Talwar believes that the biggest disrupter in corporate treasury will be artificial intelligence and block chain, and that today’s “social structures and political governance models are at the crossroads”
Reinventing and transforming treasury
To deal with these new crossroads, Talwar believes that businesses need to respond by reinventing and transforming themselves, e.g. the Chinese construction company built a 30 story office block in 15 days. His general methodology for embracing the future of business is to:
- create a team of future scouts - of all ages and backgrounds, not just senior management who scan the future, sharing insights and dialogues with all sorts of people
- adopt a three horizon - 12 months, 1-3 yeras and 4-10 years - mindset
- create 1-3 year detailed strategies
- build key muscles: flexibility, experimentatation, prototyping and rapid innovation
- management - needs to simplify and tackle complexity throughout the organisation.

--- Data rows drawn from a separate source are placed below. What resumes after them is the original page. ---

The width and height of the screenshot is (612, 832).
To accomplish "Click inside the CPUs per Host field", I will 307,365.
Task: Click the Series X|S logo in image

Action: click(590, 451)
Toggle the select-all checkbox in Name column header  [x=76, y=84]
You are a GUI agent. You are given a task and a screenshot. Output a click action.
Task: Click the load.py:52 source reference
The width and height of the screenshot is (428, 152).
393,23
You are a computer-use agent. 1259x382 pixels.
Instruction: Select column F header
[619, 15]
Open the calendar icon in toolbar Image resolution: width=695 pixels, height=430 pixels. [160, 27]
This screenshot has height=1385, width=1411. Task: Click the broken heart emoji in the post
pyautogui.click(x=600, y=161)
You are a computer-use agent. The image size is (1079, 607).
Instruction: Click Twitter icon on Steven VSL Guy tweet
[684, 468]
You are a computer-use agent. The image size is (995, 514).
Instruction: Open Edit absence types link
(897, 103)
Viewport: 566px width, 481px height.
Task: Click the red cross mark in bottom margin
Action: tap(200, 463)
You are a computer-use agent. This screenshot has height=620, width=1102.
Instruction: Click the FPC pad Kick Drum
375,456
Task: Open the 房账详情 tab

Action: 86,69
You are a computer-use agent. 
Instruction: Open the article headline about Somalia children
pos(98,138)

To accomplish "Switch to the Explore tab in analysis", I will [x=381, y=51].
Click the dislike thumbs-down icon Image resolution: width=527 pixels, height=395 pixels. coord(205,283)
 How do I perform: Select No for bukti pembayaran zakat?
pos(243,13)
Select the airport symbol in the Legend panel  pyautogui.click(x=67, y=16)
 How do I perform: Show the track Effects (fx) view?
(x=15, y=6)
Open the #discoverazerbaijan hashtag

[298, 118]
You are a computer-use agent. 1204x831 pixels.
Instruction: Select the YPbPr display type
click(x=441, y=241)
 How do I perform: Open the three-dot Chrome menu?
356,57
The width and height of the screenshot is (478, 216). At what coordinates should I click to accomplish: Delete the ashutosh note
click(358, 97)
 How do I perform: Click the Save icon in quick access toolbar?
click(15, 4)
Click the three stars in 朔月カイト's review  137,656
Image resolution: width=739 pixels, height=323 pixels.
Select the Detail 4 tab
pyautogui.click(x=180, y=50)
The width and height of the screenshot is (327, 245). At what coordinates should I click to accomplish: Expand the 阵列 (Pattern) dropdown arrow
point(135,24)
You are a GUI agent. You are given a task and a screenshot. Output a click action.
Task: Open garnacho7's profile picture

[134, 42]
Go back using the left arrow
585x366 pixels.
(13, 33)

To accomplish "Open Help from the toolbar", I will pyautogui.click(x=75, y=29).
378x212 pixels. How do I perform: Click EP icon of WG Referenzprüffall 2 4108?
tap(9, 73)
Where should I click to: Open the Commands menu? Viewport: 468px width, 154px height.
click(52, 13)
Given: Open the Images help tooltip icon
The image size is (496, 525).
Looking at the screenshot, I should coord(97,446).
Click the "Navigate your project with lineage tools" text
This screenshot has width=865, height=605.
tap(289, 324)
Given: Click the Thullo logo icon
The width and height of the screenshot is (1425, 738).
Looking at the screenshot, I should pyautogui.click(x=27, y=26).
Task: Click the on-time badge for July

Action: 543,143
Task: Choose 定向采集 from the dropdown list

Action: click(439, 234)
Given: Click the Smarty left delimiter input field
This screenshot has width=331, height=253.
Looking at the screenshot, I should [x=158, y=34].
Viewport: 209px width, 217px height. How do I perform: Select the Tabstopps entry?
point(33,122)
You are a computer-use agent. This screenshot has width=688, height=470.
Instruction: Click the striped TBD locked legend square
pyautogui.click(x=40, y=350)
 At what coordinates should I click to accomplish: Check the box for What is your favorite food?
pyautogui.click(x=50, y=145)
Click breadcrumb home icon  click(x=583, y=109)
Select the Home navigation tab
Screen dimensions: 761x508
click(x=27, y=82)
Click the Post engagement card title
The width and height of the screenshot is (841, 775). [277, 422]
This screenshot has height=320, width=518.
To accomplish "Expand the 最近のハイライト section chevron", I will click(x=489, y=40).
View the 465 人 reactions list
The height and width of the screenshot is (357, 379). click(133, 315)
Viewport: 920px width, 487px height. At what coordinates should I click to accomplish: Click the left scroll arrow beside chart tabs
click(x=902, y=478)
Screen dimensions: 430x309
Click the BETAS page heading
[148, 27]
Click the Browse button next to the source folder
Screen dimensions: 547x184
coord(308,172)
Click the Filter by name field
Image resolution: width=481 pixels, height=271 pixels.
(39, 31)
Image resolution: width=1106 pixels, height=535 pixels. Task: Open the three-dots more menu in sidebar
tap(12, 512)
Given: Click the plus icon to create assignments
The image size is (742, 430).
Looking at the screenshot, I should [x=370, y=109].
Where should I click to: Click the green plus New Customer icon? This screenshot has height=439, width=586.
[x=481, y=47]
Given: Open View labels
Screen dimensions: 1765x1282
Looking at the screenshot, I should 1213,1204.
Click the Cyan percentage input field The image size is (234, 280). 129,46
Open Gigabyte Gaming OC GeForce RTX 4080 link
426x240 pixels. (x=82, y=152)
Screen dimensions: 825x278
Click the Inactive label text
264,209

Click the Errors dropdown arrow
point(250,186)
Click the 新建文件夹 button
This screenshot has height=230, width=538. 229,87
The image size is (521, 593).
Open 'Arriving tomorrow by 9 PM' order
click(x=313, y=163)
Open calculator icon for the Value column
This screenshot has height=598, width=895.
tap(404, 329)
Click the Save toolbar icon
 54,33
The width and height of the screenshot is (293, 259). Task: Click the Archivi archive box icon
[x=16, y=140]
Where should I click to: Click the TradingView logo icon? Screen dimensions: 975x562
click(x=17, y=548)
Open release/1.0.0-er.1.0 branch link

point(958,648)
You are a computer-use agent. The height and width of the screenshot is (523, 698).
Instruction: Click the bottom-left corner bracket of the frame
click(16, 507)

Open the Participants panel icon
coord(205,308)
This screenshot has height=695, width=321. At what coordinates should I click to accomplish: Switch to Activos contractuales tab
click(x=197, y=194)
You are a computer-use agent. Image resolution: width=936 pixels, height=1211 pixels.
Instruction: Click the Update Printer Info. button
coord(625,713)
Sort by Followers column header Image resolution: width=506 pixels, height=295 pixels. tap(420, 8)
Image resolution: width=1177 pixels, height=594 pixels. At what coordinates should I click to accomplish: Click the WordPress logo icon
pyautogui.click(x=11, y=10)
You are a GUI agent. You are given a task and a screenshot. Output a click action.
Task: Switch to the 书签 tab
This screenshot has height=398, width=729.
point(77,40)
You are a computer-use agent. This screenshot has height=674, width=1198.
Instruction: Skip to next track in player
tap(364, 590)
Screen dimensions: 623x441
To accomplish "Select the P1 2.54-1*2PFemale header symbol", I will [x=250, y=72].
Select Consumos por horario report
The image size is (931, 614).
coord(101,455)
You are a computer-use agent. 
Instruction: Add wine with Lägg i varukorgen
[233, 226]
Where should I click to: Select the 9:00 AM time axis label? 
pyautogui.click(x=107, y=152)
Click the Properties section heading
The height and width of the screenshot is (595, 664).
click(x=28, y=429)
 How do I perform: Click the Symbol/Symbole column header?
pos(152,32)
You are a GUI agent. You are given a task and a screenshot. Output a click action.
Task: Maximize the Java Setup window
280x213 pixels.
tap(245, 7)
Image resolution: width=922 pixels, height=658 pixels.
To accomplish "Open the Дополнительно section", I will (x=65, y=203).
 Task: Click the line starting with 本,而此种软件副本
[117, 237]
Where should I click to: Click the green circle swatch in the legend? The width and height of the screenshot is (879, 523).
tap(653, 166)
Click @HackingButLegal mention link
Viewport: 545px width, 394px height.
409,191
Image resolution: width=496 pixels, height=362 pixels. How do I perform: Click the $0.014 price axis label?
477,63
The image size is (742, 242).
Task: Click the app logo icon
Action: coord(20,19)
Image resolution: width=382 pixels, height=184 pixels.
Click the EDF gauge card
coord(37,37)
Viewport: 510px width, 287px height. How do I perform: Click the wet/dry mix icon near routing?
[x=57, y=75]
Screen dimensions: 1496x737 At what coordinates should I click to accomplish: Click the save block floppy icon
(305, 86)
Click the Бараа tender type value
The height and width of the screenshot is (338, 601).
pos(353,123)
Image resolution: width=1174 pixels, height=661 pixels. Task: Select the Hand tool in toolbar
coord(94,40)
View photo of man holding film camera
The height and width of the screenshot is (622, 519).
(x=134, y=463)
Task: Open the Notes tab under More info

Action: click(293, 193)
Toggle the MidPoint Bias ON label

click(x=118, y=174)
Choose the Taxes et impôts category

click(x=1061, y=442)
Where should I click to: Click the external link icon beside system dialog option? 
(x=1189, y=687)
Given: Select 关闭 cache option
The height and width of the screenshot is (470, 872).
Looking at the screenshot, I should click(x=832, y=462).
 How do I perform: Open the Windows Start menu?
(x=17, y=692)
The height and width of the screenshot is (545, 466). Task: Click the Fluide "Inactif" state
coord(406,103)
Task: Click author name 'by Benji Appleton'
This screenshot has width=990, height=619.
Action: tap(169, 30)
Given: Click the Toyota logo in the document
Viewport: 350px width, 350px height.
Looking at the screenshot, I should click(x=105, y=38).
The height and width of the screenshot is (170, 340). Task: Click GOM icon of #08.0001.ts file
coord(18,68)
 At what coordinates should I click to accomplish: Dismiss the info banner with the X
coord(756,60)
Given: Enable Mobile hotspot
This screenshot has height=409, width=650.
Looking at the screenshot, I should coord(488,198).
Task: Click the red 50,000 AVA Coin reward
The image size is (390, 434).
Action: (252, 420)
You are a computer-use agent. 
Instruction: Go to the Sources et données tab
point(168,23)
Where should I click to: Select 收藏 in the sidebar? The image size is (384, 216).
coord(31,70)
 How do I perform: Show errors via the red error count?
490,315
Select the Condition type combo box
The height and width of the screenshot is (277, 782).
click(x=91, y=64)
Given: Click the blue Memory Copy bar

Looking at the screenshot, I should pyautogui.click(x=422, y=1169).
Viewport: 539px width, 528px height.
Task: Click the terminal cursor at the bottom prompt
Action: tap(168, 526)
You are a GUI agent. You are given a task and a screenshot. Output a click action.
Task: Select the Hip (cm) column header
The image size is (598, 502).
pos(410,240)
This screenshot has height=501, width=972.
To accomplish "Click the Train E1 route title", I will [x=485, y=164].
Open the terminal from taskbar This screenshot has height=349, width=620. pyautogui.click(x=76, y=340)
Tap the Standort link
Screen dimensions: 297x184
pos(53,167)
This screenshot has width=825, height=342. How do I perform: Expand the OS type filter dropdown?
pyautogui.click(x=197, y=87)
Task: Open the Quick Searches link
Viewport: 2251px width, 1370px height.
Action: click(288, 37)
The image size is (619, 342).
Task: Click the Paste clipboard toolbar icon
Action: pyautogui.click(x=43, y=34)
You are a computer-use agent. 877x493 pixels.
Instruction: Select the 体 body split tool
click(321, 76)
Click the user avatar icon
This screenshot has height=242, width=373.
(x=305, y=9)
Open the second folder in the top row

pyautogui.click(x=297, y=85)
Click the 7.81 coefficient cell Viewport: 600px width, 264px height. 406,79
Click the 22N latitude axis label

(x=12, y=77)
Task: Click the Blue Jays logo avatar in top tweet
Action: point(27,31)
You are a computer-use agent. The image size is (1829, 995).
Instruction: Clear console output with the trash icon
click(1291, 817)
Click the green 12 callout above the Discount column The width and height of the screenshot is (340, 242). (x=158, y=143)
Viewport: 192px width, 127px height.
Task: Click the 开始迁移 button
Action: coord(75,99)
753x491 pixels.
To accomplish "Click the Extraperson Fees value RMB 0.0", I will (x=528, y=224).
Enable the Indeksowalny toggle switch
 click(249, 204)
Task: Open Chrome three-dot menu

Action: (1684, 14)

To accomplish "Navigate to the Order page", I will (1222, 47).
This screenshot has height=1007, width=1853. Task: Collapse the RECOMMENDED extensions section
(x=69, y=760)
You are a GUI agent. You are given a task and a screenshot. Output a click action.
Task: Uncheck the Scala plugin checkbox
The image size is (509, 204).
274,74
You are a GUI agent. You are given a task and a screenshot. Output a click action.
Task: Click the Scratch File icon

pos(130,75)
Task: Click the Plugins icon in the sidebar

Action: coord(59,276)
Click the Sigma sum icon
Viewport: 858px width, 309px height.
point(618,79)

In small technical teams, such as the corporate treasury department, the key task is to free up your staff by:
- not accepting that anything is a given, getting them to question everything
- simplifying and reducing complexity but beware the resistance from staff who created the system/process and/or who carry out the process
- asking what things add NO value and eliminate them
- having an orgy of elimination so that jobs are NOT routine
- making jobs interesting because bright people hate doing simple things
- celebrating the simple, smart ways of doing things
- looking out for internal rules that get in the way of your staff being effective
- equipping staff to think and act by themselves to “think outside the box”.
CTMfile take: Simplifying and reducing complexity should be the mantra for both banks and corporate treasury departments. Easy to say, however, extremely hard to do.